What is expected:
Would you find each line in the entries below with the string "computer" and copy it?

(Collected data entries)

━━━━━━━━━━━━━━━━━━━━━━━━━━━━━━

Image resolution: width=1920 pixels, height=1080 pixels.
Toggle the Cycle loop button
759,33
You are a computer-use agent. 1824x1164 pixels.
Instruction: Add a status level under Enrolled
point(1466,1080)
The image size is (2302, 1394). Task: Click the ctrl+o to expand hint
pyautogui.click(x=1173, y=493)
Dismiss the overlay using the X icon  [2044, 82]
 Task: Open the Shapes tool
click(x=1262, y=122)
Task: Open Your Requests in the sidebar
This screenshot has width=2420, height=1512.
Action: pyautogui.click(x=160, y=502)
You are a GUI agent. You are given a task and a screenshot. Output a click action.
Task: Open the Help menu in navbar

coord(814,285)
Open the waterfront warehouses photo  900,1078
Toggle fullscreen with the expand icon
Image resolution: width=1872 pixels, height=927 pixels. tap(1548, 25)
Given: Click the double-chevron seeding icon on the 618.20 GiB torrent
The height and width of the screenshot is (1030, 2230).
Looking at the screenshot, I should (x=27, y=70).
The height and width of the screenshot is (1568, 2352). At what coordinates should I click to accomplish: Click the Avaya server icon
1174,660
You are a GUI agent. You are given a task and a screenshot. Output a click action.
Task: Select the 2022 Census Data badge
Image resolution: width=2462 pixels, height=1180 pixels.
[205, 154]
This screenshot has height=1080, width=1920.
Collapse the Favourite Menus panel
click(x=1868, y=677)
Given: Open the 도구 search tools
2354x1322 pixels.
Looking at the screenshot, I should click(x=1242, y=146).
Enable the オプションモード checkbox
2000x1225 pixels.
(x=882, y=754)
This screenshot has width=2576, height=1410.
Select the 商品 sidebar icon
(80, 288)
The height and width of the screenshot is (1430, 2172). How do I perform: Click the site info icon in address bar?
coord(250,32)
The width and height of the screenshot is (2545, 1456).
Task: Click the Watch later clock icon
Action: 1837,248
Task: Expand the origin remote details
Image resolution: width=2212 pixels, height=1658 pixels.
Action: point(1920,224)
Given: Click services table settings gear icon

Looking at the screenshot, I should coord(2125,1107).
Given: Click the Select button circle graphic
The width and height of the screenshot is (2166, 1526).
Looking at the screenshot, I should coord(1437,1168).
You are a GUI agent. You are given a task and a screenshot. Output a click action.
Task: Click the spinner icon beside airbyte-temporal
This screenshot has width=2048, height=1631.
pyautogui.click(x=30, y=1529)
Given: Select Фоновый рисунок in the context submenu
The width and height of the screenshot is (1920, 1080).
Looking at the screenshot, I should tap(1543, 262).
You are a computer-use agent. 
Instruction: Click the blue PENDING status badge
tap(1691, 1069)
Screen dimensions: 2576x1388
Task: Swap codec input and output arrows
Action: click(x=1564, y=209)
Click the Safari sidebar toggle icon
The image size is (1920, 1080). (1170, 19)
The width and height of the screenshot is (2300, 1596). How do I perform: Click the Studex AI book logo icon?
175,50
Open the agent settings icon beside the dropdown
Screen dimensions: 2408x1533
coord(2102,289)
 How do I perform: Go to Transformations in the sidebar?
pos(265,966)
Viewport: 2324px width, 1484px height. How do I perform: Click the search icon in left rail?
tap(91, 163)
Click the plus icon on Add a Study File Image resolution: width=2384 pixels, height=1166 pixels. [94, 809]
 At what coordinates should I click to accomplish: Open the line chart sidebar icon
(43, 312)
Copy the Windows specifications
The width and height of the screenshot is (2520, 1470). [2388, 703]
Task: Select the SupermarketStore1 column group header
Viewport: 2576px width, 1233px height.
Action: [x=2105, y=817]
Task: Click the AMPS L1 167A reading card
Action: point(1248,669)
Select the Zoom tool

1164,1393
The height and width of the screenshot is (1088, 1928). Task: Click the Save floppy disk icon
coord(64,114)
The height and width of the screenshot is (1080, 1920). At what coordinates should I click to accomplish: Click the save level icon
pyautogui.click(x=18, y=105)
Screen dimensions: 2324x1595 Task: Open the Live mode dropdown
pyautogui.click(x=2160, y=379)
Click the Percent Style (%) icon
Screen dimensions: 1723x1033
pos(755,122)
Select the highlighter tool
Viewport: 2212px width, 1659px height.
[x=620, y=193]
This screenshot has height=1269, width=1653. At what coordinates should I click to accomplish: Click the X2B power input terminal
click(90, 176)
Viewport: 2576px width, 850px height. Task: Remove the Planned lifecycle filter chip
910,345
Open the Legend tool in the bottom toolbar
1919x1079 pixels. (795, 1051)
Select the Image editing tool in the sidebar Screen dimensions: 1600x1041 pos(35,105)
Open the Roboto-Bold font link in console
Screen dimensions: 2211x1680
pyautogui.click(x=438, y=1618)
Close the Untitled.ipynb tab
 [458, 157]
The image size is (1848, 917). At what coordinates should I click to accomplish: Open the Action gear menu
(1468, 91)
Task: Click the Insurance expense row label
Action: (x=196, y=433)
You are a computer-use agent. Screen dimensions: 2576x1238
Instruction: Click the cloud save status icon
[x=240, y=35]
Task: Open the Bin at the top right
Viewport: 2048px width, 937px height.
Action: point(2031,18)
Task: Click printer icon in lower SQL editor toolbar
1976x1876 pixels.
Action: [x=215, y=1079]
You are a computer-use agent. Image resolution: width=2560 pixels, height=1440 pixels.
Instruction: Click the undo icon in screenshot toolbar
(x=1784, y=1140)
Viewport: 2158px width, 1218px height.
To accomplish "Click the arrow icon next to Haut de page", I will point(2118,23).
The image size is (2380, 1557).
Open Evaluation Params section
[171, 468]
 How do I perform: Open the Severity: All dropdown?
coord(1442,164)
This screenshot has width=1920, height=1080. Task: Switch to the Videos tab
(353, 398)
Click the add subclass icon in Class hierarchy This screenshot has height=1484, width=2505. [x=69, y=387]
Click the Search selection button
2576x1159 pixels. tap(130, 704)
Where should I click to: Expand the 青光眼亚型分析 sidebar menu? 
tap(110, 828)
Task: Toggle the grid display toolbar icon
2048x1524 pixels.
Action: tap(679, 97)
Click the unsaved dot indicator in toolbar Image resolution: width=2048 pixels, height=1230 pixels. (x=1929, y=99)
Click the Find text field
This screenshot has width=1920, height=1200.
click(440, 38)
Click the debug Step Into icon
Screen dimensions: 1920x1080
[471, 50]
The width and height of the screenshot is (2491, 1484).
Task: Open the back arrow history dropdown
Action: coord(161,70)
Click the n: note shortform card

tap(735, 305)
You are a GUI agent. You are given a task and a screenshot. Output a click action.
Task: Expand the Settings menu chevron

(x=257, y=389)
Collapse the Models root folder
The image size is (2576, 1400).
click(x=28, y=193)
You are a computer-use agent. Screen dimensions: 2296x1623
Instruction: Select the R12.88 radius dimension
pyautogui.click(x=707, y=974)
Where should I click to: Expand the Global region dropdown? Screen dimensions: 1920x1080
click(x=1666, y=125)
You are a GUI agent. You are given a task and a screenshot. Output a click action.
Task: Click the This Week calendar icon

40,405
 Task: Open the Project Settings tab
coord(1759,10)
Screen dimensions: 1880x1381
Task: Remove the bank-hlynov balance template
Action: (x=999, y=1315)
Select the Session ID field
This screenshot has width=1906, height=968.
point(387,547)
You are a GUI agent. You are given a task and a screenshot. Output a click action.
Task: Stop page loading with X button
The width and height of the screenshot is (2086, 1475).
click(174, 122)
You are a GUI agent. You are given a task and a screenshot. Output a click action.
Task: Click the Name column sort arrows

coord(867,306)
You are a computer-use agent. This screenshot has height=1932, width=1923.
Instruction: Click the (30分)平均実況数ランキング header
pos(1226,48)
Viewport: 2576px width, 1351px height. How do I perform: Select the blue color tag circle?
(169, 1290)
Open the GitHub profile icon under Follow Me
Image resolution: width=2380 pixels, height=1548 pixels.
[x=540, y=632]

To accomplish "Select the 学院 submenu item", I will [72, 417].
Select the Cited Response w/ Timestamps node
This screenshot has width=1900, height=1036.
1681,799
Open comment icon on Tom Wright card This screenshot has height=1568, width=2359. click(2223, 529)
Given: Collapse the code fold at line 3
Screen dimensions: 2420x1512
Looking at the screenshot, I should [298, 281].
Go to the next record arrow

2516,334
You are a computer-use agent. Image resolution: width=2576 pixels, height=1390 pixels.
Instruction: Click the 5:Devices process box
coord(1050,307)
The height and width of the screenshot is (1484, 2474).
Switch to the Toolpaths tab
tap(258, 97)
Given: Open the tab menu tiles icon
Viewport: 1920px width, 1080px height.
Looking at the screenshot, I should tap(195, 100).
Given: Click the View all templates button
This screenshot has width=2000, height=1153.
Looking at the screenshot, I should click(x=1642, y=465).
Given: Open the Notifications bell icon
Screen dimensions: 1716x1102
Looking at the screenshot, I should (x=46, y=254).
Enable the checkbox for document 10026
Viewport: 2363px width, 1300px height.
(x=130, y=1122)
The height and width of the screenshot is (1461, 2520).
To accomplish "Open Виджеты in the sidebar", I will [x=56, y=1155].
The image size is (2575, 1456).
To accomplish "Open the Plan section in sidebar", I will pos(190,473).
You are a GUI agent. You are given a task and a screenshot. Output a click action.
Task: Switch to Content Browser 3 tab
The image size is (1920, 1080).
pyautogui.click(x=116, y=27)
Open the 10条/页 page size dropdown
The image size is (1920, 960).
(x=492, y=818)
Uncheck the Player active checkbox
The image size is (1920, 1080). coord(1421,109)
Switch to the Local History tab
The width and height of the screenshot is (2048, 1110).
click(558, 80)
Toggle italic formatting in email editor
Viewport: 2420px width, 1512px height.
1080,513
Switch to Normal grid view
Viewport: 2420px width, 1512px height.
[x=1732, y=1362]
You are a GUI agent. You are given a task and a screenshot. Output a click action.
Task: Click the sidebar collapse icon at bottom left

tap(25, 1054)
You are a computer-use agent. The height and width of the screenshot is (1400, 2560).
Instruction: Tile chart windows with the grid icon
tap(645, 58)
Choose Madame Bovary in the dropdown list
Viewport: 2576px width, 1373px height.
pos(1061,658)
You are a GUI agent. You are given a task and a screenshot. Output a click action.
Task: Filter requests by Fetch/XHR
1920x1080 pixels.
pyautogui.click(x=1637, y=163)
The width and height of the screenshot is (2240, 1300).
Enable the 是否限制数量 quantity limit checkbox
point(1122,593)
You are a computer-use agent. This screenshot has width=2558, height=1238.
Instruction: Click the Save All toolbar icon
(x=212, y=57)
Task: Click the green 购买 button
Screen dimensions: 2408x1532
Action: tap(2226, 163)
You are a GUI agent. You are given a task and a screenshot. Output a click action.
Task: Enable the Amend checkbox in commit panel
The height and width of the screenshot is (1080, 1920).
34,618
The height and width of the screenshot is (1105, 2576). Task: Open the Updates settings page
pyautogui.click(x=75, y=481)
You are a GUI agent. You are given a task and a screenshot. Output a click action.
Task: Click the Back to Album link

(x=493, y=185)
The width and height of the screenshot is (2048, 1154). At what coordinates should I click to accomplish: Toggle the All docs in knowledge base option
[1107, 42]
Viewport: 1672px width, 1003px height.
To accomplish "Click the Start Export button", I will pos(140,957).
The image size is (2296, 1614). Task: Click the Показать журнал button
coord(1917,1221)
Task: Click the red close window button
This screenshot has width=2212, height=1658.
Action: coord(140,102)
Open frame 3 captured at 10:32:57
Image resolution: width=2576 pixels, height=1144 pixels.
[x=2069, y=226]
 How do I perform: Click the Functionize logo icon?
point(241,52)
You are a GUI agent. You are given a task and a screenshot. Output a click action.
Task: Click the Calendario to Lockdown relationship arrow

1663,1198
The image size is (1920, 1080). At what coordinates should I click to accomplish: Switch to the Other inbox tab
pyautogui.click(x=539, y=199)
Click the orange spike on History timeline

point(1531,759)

━━━━━━━━━━━━━━━━━━━━━━━━━━━━━━

Finished exercise:
You are a computer-use agent. 1824x1164 pixels.
You are a computer-use agent. 
You are a computer-use agent. Screen dimensions: 2576x1238
You are a computer-use agent. Image resolution: width=2560 pixels, height=1440 pixels.
You are a computer-use agent. Screen dimensions: 2296x1623
You are a computer-use agent. This screenshot has height=1932, width=1923.
You are a computer-use agent. Image resolution: width=2576 pixels, height=1390 pixels.
You are a computer-use agent. The height and width of the screenshot is (1400, 2560).
You are a computer-use agent. This screenshot has width=2558, height=1238.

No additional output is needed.